QUESTIONS TO ANSWER:
A – Output the Julio von Mühlenbrock biography from "- Occupation: Politician" to "Gastón von Mühlenbrock.", reproducing every character unchanged.
B – According to the Julio von Mühlenbrock biography, who were his parents?
C – Extend the Julio von Mühlenbrock biography, picking up after its final sentence.

SELECTED PASSAGE:
Member of the Chamber of Deputies
- In office 15 May 1953 – 15 May 1961
- Constituency: 24th Departamental Group

Personal details
- Born: 25 August 1912 La Serena, Chile
- Died: 8 June 2000 (aged 87) La Unión, Chile
- Party: Agrarian Labor Party; Liberal Party; National Party;
- Spouses: Aida Michaelis; María E. Muñoz;
- Children: Gisela, Ilona, Julio
- Relatives: Gastón von Mühlenbrock (nephew)
- Occupation: Politician
- Profession: Journalist

= Julio von Mühlenbrock =

Chilean journalist and politician (1912–2000)

Julio Ernesto von Mühlenbrock Lira (25 August 1912 – 8 June 2000) was a Chilean journalist and politician. He served as deputy between 1953 and 1961, and later as senator for southern constituencies from 1961 to 1973.

==Early life==
He was born in La Serena, the son of Alejandro von Mühlenbrock and Francisca E. Lira. He is the uncle of deputy Gastón von Mühlenbrock.

He married Aida Michaelis Cárcamo, with whom he had two daughters, Gisela and Ilona. After separating, he married María Erica Muñoz Barría, with whom he had a son, Julio.

INPUT DATA:
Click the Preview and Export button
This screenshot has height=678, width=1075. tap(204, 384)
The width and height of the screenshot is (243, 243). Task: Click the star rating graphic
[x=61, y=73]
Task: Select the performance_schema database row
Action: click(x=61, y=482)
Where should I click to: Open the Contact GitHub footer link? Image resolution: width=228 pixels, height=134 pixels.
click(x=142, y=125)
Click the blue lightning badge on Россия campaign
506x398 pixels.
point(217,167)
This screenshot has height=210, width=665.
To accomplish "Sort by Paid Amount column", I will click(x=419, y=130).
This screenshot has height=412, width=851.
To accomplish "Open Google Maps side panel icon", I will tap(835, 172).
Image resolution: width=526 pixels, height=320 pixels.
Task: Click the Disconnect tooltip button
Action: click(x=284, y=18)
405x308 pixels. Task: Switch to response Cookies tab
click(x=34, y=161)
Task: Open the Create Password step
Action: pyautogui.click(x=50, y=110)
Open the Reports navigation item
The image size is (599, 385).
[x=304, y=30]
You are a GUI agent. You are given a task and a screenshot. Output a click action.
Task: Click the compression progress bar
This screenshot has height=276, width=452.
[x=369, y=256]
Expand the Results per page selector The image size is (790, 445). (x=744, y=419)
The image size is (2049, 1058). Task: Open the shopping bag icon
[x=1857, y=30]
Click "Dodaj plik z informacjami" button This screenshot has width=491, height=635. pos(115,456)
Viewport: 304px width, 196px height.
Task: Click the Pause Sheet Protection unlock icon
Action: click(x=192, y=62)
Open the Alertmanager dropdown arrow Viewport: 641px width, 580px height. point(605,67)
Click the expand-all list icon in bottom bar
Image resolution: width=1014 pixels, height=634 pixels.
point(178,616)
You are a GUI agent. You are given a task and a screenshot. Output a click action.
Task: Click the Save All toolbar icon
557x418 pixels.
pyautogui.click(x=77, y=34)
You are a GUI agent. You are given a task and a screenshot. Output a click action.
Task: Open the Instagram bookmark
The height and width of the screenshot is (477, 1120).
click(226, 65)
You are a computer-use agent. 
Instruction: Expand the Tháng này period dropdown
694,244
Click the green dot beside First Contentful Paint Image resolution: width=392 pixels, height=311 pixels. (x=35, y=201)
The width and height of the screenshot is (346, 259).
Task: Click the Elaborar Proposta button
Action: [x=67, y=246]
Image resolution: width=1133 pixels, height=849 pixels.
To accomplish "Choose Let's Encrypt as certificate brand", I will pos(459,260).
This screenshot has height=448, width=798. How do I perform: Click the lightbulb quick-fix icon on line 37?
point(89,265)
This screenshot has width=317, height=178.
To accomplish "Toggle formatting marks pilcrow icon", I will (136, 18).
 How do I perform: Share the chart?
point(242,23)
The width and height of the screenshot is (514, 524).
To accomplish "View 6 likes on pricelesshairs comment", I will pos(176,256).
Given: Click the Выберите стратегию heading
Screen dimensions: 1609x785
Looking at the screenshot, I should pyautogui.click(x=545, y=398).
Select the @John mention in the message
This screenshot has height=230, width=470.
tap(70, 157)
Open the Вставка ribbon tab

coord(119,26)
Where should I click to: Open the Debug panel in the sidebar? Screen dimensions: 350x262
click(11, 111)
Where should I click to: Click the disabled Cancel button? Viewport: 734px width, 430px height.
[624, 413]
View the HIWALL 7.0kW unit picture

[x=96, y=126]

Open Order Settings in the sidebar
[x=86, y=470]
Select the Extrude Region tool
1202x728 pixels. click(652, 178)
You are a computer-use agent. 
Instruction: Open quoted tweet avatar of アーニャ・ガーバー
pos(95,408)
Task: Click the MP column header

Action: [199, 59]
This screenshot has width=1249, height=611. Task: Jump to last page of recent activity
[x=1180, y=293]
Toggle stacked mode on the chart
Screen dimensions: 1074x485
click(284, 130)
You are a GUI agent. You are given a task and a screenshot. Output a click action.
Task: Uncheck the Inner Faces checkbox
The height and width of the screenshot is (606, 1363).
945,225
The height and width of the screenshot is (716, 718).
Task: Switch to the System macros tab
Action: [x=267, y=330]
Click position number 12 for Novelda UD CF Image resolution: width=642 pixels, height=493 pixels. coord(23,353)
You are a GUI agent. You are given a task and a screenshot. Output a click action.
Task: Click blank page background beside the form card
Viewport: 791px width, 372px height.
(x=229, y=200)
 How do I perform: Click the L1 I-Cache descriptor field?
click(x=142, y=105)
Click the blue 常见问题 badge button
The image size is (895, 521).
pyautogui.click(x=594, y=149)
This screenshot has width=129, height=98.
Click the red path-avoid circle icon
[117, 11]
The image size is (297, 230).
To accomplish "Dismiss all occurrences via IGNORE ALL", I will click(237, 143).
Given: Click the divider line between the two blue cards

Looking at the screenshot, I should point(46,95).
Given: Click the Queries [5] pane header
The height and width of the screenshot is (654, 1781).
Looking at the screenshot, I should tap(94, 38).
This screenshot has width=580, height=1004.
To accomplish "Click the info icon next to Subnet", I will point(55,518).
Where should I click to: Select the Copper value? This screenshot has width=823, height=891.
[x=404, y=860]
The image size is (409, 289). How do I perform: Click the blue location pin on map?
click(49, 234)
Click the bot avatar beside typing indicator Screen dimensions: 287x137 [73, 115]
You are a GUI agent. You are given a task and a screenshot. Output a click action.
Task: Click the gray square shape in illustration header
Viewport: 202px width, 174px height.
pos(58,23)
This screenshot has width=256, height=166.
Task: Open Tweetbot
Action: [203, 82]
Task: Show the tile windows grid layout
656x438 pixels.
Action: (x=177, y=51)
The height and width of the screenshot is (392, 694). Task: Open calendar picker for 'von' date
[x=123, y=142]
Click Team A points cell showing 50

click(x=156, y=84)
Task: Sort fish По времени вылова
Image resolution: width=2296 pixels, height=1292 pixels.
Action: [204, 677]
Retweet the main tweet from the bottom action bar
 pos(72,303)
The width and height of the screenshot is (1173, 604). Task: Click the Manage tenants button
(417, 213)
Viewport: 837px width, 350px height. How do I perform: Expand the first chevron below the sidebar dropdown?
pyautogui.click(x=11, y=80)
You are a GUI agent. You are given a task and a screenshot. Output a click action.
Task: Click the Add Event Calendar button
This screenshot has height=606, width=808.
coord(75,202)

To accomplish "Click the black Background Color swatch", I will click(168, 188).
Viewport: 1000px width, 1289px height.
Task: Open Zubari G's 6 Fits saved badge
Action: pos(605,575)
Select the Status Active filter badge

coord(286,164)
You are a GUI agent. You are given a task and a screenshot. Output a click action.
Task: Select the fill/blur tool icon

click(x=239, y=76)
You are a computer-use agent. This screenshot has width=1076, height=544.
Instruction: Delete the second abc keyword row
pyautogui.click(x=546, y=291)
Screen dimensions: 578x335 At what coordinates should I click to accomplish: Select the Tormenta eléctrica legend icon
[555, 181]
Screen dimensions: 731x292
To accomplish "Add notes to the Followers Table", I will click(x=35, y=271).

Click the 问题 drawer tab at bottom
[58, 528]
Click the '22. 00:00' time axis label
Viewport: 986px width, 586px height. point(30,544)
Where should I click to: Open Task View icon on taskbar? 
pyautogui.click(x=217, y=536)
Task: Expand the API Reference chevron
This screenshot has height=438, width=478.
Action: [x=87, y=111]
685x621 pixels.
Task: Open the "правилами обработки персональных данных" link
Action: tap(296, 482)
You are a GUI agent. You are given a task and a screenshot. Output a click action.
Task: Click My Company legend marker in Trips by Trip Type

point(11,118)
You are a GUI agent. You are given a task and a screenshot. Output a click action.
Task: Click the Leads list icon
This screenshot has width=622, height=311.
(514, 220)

RESPONSES TO THE EXERCISE:
A –
- Occupation: Politician
- Profession: Journalist

= Julio von Mühlenbrock =

Chilean journalist and politician (1912–2000)

Julio Ernesto von Mühlenbrock Lira (25 August 1912 – 8 June 2000) was a Chilean journalist and politician. He served as deputy between 1953 and 1961, and later as senator for southern constituencies from 1961 to 1973.

==Early life==
He was born in La Serena, the son of Alejandro von Mühlenbrock and Francisca E. Lira. He is the uncle of deputy Gastón von Mühlenbrock.

B – Alejandro von Mühlenbrock and Francisca E. Lira.

C –
A journalist by profession, he was director of the newspaper El Correo de Valdivia and a representative of the Sociedad Periodística del Sur (Sopesur).

==Political career==
Von Mühlenbrock began his political activity as a member of the Agrarian Labor Party (PAL), where he rose to the position of secretary. In 1954, disagreeing with the leadership of Rafael Tarud, he joined the short-lived Partido Agrario Laborista Recuperacionista, which opposed support for Carlos Ibáñez del Campo in 1957.

He was elected deputy for Llanquihue, Puerto Varas, Maullín, Calbuco and Aysén in 1953, serving until 1961 after being reelected. He was a member of the Permanent Commission on Finance and of the Agrarian Labor Parliamentary Committee. At the same time, he served as councillor of the Banco de Chile (1953–1955).

In 1957 he returned to the PAL, becoming its president before the party dissolved in 1958. He then joined the Liberal Party, and was elected senator for Valdivia, Osorno, Llanquihue, Aysén, Chiloé and Magallanes (1961–1969). In the Senate, he sat on the permanent commissions of Economy and Trade; Agriculture and Colonization; Interior Police; Finance; and Public Works. He also took part in the Liberal Parliamentary Committee (1965–1966), and represented Chile at the Third Inter-American Interparliamentary Conference in Washington in 1964.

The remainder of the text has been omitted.